## Begin EXCERPT
First of all, my wife has avoided it like the plague. Not because of how heavy the game is, but because historical games aren't her thing at all. I'm lucky if I can get her to join in on a game of 7 Wonders.

Having said that, the rules really aren't that complex. In a 2p game you'll each be taking turns doing one of the following three actions: buying a card, assigning a worker, or hiring an architect to basically complete a portion of a Wonder you're working on. That's really all there is to playing the game. Playing the game well, however, is another matter. To do well you want to continue to improve your resource output and be mindful about what your opponents are doing. If your opponent goes heavy military, make sure you have enough stability or a strong military of your own to handle things. Also, the game has varying difficulty levels, and it's easy to give someone a handicap so that new players aren't at a disadvantage.

Now for the 2p game specifically, I would actually say that this is where the game is at its heaviest, because the game is essentially a zero sum game. When you gain points by denying your opponent points, you're essentially gaining 2 points for every point, since you're taking that opportunity away from your only opponent. Also, and this is the thing that bugs me most about the game with less players, is that there are less cards that come up in each age to be purchased. I realize that this is to keep the game tight, but one thing that can happen from time to time is that you get an abundance of one type of card and may never see another type during that age. I played one 2p game where it was almost nothing but military and war cards for the entire second and third age. This is the nature of the game though. At its heart, Nations is an engine-building game where you have to adapt to the changing landscape that the game gives you as it unfolds.
## End EXCERPT
■ **STATED TASK 1**: Put the listing into a Markdown table with the columns Row and Line. Start at the first line of the listing and end at the line containing "point(489,212)", number each row, and leave out blank lines.
## Begin DATA FOR THE TASK
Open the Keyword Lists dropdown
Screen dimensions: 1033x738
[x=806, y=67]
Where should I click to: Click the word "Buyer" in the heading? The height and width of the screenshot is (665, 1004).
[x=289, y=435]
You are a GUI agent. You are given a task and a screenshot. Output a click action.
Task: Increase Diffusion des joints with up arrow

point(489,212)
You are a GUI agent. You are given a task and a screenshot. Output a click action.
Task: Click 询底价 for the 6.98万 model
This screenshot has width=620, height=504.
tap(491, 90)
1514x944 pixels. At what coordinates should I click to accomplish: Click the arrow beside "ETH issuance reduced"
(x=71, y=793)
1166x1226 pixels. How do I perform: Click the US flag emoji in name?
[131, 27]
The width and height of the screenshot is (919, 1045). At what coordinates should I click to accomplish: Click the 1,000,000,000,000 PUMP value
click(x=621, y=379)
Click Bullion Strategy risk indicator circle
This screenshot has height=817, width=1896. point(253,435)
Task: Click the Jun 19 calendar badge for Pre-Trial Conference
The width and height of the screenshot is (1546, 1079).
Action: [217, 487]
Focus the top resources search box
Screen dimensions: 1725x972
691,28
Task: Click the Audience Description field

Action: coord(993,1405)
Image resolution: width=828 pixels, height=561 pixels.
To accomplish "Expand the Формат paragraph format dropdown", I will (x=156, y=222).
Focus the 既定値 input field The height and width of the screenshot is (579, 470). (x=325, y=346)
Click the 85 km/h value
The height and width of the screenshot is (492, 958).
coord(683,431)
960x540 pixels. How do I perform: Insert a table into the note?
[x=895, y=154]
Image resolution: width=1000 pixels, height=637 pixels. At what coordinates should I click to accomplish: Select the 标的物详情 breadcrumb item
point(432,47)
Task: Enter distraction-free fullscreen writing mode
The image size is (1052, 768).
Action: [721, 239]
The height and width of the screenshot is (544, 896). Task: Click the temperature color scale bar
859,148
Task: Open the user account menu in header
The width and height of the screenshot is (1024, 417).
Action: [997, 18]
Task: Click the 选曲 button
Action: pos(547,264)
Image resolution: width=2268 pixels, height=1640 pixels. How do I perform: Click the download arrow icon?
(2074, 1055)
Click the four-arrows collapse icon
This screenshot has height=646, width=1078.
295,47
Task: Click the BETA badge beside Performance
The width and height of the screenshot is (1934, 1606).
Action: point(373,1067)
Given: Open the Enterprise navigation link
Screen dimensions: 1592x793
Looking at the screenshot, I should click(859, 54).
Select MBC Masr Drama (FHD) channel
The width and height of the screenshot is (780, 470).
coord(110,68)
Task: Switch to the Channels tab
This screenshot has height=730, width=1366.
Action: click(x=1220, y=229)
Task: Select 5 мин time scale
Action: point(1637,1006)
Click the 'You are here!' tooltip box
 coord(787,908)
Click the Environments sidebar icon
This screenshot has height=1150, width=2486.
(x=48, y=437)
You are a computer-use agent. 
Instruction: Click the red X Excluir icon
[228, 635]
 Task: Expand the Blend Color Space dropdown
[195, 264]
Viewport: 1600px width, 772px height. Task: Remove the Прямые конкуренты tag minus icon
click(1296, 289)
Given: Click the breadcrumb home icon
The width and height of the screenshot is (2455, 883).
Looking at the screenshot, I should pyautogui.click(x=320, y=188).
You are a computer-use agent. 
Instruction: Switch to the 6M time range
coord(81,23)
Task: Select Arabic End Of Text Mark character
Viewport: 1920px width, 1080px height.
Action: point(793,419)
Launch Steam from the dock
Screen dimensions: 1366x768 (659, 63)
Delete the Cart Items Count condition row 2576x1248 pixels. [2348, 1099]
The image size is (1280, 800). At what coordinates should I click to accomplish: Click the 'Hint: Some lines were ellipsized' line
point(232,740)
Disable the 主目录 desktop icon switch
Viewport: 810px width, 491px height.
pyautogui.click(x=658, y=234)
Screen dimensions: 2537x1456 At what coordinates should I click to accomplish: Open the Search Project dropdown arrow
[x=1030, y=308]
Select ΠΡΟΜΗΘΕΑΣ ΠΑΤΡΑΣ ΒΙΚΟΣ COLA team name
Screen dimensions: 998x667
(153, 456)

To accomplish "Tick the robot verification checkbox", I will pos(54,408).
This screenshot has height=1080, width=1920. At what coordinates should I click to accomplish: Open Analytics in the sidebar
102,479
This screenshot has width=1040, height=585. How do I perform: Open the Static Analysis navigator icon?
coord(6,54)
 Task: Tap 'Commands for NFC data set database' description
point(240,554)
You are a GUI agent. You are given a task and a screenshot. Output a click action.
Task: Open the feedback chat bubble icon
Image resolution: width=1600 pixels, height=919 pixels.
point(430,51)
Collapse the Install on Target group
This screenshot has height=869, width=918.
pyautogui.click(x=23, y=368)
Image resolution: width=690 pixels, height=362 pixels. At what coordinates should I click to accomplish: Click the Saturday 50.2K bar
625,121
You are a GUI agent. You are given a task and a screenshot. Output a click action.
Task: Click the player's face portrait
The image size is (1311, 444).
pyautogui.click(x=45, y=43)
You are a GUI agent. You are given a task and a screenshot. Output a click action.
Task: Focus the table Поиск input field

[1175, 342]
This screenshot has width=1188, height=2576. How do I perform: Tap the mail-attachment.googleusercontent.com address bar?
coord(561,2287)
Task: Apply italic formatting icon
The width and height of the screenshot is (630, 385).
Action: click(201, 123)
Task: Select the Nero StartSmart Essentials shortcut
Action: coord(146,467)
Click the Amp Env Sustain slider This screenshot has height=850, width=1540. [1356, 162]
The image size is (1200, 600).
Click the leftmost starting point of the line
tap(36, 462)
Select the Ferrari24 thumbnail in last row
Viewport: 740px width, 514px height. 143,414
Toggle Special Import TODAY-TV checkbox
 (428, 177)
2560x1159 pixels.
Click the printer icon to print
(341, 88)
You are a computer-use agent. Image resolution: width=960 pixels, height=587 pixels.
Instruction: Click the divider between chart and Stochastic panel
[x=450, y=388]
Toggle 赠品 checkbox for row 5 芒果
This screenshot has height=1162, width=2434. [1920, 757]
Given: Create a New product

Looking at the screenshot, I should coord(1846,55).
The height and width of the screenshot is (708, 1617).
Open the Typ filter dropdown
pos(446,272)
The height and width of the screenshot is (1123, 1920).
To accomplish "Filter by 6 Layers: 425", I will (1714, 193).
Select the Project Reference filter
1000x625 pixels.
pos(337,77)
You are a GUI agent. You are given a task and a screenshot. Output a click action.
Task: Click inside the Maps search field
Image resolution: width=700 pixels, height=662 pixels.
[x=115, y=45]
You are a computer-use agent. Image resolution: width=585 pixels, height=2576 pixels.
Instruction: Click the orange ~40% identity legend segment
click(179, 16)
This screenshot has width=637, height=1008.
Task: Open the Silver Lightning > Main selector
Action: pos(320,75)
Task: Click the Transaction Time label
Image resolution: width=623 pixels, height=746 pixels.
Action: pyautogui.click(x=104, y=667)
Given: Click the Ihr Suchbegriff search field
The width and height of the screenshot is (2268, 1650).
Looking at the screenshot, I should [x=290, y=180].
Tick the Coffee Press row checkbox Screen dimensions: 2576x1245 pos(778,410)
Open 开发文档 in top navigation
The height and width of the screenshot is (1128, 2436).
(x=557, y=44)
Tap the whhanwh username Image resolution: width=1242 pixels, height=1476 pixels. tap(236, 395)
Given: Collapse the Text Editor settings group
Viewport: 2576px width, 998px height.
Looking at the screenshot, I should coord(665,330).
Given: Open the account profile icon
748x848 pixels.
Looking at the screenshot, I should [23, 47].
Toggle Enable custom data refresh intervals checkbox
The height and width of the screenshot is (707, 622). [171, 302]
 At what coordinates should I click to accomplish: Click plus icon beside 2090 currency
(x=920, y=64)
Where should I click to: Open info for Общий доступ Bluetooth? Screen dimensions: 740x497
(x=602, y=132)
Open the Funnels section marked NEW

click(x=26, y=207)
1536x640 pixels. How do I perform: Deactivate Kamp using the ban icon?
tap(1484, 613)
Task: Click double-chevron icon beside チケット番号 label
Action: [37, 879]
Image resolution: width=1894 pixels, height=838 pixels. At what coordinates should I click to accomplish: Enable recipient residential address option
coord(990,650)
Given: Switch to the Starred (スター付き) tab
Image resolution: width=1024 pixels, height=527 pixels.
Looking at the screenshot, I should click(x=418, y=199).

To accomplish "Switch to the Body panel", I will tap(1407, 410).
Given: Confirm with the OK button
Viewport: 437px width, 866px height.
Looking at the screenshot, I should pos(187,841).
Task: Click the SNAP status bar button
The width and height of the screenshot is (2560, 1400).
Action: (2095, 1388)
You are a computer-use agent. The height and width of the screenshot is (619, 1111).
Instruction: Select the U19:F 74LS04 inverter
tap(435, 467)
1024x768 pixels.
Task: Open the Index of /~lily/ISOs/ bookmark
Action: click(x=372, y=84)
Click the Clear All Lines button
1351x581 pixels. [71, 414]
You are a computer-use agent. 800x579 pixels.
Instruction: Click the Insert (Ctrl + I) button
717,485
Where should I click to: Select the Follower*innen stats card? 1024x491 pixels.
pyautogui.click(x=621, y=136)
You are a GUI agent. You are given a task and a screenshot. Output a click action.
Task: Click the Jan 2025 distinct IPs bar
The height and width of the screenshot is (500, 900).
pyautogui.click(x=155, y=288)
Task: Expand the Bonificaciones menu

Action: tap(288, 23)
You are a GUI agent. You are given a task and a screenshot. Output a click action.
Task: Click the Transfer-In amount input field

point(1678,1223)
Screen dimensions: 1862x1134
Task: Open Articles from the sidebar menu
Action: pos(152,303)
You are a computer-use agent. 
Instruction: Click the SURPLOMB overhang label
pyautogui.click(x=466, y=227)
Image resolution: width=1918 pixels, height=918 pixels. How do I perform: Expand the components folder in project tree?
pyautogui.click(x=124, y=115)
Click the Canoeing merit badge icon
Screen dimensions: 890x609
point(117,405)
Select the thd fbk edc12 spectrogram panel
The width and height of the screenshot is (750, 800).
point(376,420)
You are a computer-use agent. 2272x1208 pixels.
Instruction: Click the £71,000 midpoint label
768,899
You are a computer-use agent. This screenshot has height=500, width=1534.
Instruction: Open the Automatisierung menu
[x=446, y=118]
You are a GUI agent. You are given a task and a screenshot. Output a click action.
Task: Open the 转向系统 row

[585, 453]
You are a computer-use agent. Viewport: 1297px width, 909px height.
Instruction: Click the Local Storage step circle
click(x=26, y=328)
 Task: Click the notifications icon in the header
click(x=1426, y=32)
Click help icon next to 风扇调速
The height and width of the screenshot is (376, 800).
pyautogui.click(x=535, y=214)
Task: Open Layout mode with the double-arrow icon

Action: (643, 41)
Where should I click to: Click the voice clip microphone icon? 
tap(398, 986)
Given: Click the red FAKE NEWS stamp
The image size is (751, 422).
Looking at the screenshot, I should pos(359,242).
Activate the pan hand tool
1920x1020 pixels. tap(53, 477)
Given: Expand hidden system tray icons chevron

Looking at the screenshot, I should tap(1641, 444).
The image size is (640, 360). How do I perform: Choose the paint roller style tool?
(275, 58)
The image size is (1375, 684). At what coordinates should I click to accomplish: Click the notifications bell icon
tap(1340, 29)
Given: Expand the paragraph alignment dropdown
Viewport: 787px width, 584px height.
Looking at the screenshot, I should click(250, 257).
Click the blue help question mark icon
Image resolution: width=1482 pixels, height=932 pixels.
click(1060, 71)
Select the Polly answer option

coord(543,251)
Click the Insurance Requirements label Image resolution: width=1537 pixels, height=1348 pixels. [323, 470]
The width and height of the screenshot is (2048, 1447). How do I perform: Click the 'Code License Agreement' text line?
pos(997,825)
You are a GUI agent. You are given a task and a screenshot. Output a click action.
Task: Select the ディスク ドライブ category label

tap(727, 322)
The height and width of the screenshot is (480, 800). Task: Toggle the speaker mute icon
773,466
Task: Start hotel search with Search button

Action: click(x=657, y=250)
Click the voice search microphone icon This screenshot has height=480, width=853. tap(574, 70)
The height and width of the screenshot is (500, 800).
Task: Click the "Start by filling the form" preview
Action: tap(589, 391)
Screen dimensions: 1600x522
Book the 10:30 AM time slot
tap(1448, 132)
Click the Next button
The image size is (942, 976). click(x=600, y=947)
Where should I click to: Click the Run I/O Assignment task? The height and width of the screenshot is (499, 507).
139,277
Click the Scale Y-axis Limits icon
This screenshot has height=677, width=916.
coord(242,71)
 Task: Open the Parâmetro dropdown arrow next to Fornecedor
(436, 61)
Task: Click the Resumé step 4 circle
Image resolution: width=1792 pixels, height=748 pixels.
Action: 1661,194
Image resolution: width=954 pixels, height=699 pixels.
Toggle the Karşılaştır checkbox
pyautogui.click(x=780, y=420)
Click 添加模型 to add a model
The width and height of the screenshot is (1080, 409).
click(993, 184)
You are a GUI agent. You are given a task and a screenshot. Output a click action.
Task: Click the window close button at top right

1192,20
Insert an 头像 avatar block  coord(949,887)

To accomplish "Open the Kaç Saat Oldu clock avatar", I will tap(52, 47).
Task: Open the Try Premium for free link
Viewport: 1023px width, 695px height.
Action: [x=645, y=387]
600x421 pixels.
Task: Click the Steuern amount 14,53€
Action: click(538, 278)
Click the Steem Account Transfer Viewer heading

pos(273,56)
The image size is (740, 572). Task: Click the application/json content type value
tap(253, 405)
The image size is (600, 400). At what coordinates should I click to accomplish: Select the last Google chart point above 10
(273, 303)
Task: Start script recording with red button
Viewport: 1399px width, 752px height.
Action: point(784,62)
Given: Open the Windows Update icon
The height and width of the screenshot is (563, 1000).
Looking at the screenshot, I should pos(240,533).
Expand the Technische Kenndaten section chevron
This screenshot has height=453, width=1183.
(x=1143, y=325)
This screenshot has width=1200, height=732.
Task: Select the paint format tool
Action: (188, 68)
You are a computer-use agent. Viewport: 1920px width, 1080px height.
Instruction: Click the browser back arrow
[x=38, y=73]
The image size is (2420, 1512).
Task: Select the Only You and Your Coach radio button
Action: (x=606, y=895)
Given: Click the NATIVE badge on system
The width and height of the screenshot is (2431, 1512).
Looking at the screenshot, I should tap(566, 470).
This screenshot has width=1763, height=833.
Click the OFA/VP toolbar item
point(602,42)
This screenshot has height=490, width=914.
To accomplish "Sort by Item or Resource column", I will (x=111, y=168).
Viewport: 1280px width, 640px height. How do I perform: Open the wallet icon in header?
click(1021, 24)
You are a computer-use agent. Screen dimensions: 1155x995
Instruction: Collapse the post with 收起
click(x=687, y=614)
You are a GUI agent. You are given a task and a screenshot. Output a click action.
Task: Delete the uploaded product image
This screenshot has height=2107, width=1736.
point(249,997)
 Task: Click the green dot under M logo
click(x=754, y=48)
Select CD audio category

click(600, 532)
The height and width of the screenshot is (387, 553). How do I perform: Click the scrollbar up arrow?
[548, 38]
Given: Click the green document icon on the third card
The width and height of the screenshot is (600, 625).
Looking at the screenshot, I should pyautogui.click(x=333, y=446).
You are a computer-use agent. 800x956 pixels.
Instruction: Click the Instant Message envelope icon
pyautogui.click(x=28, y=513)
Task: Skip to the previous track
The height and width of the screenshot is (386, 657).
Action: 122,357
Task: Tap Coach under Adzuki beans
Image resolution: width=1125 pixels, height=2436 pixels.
## End DATA FOR THE TASK
■ **STATED TASK 2**: List the three actions a player can take on a turn in a two-player game, as given in the excerpt about Nations.

■ **TASK RESULT 1**:
| Row | Line |
|---|---|
| 1 | Open the Keyword Lists dropdown |
| 2 | Screen dimensions: 1033x738 |
| 3 | [x=806, y=67] |
| 4 | Where should I click to: Click the word "Buyer" in the heading? The height and width of the screenshot is (665, 1004). |
| 5 | [x=289, y=435] |
| 6 | You are a GUI agent. You are given a task and a screenshot. Output a click action. |
| 7 | Task: Increase Diffusion des joints with up arrow |
| 8 | point(489,212) |

■ **TASK RESULT 2**:
- Buying a card
- Assigning a worker
- Hiring an architect to complete a portion of a Wonder